Now, we perform the multiplication:
$$LCM = 8 \times 5 \times 7 \times 13$$
First, multiply $$8 \times 5 = 40$$.
Next, multiply $$40 \times 7 = 280$$.
Finally, multiply $$280 \times 13$$:
$$280 \times 10 = 2800$$
$$280 \times 3 = 840$$
$$2800 + 840 = 3640$$
So, the Least Common Multiple of 35, 56, and 91 is 3640.

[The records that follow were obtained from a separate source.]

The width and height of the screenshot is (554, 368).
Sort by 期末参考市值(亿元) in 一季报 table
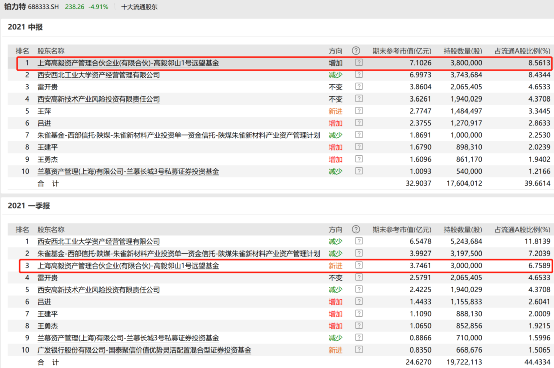pyautogui.click(x=402, y=230)
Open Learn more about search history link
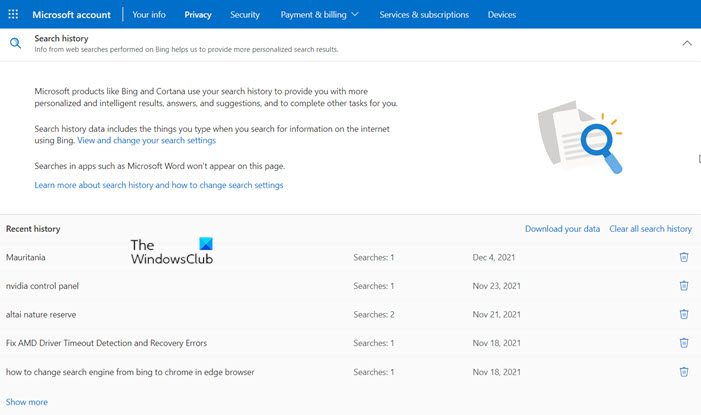 click(158, 185)

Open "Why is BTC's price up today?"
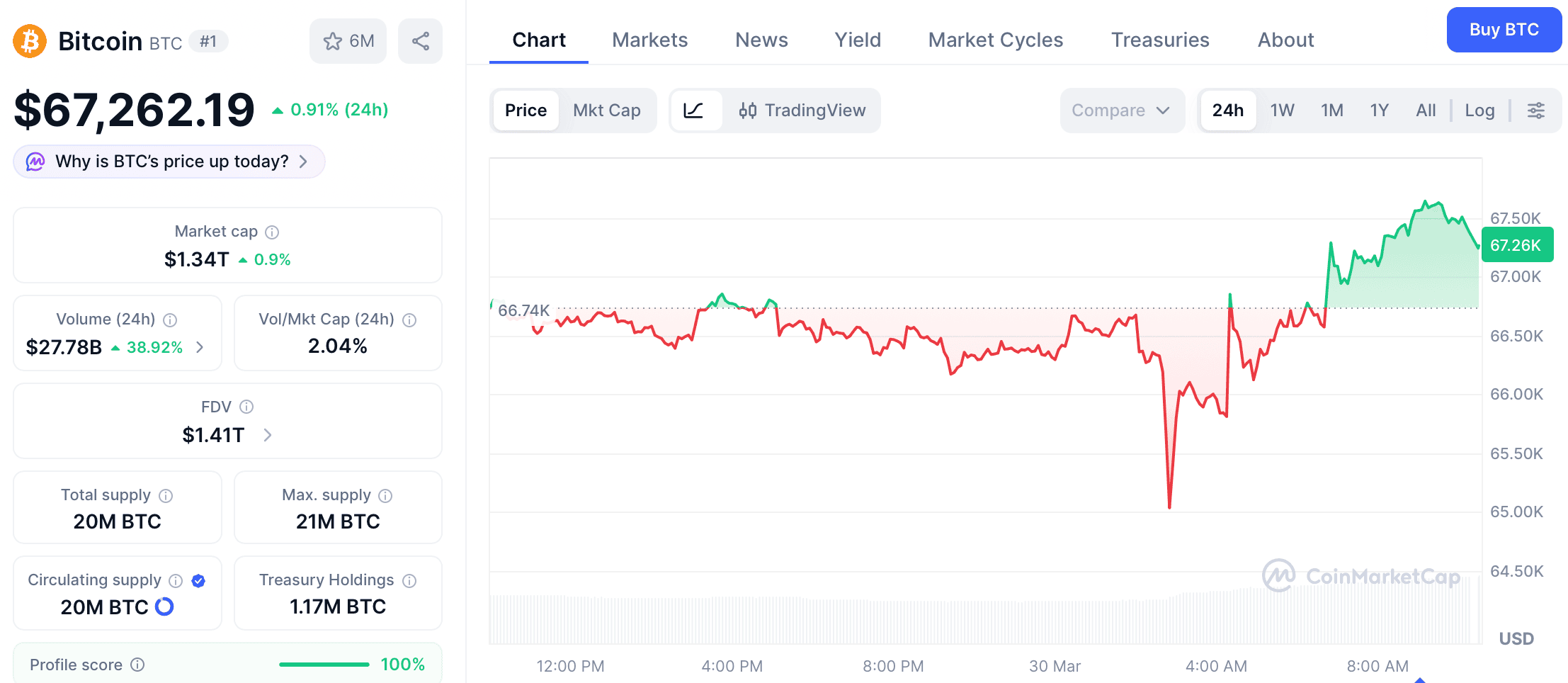tap(169, 162)
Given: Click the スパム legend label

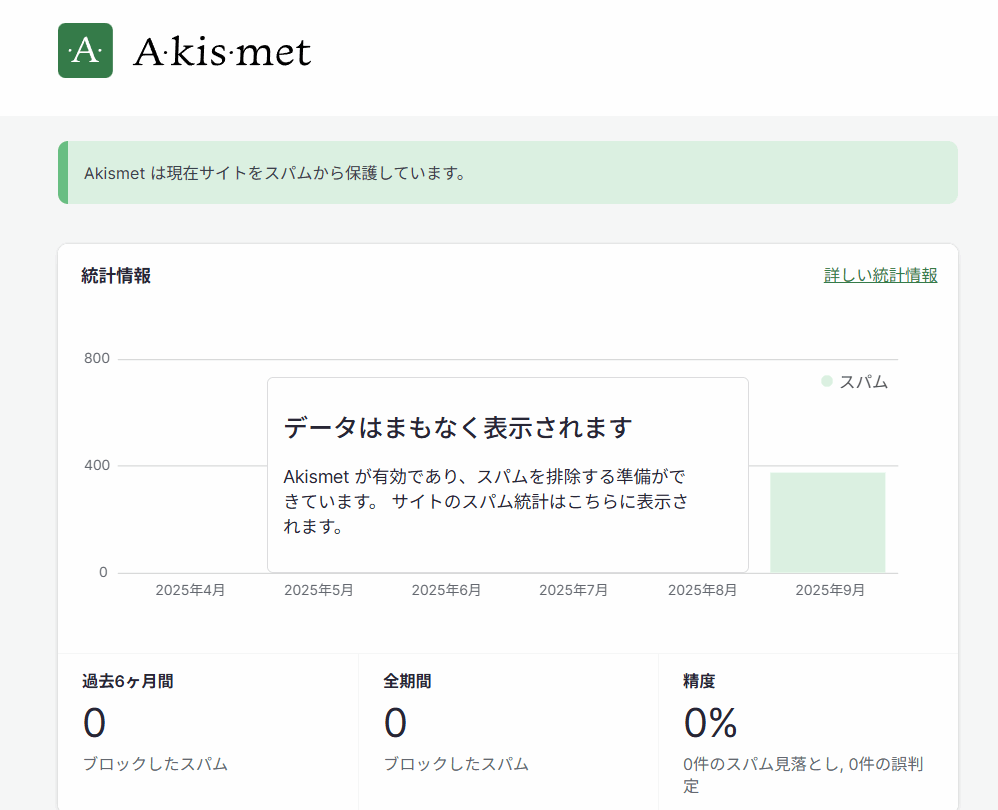Looking at the screenshot, I should tap(863, 382).
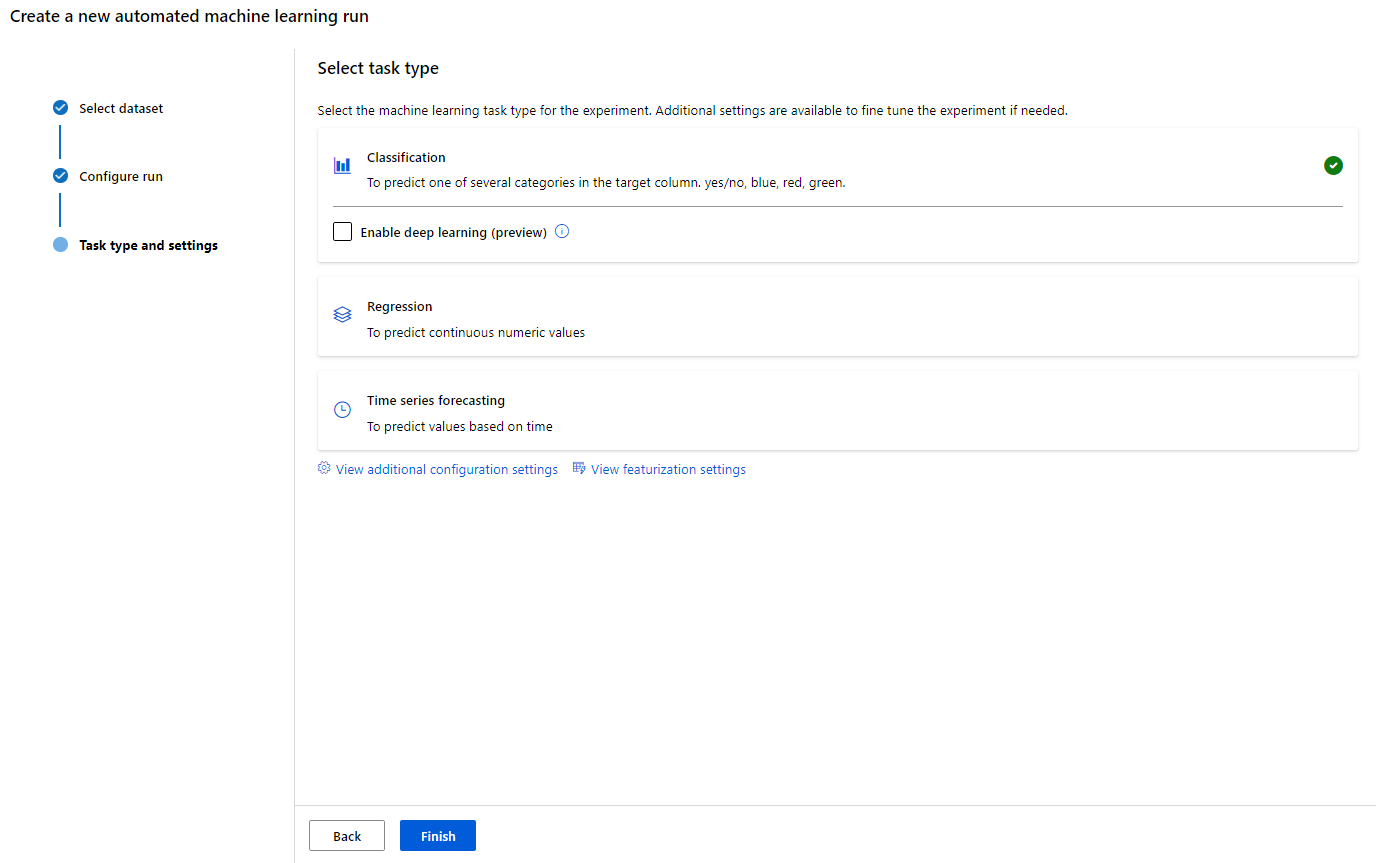Click the Classification bar chart icon
The width and height of the screenshot is (1376, 863).
pyautogui.click(x=342, y=166)
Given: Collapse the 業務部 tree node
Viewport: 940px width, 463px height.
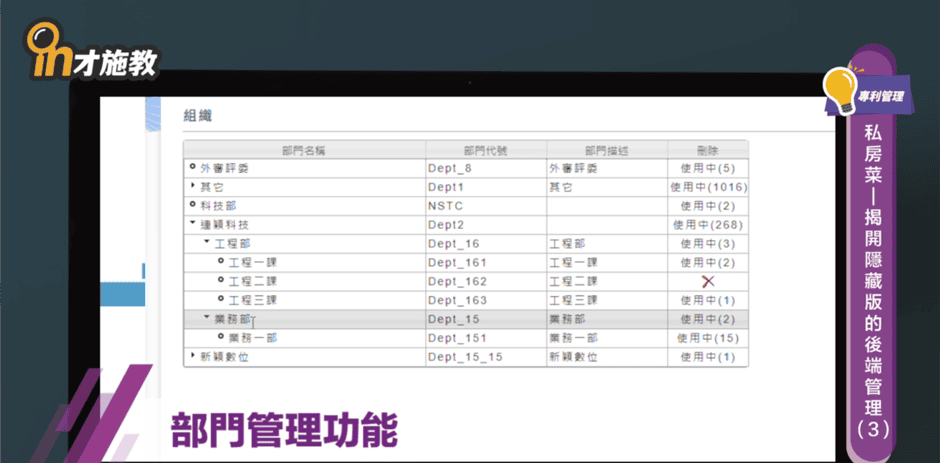Looking at the screenshot, I should [207, 318].

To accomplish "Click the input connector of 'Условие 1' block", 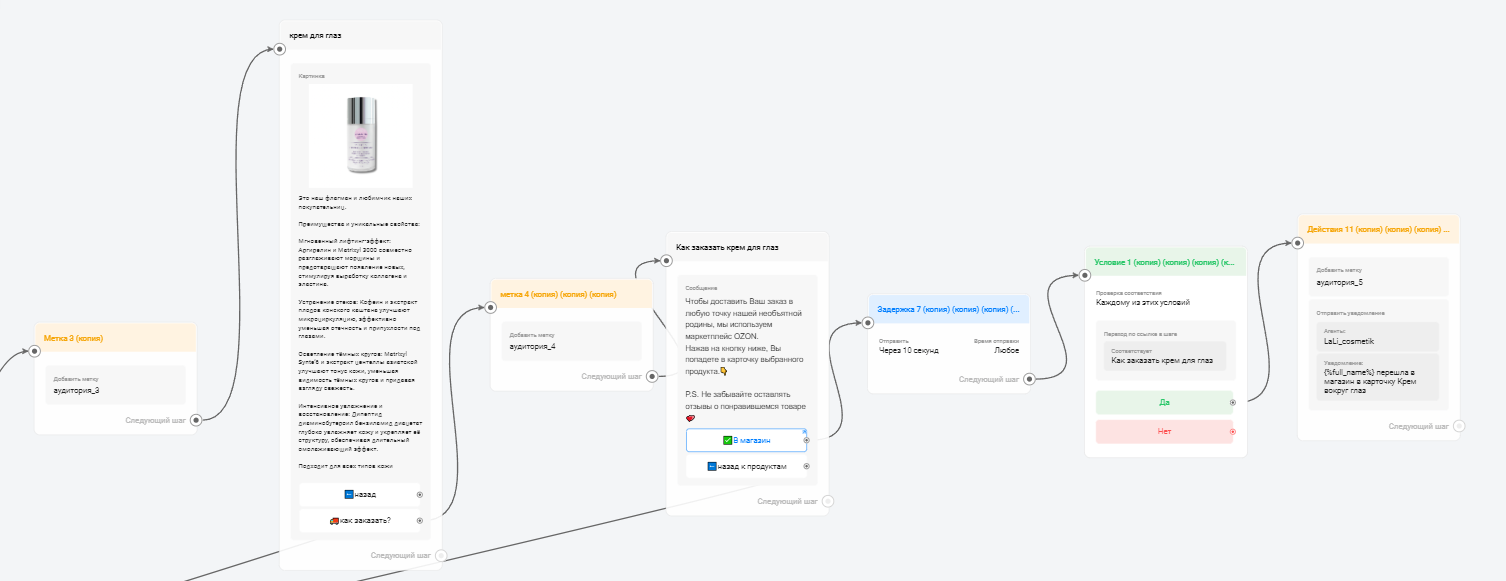I will coord(1086,276).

**step7** Finding the final number

We found that the number we are looking for, minus 7, is equal to the LCM, which is 3640.
To find the original number, we add 7 back to the LCM:
$$Number = LCM + 7 = 3640 + 7 = 3647$$.

**step8** Verifying the answer

Let's check if 3647 leaves a remainder of 7 when divided by 35, 56, and 91:
- Divided by 35: $$3647 \div 35 = 104 \text{ with a remainder of } 7$$ (because $$35 \times 104 = 3640$$)
- Divided by 56: $$3647 \div 56 = 65 \text{ with a remainder of } 7$$ (because $$56 \times 65 = 3640$$)
- Divided by 91: $$3647 \div 91 = 40 \text{ with a remainder of } 7$$ (because $$91 \times 40 = 3640$$)
All conditions are met, so 3647 is the smallest number that fits the description.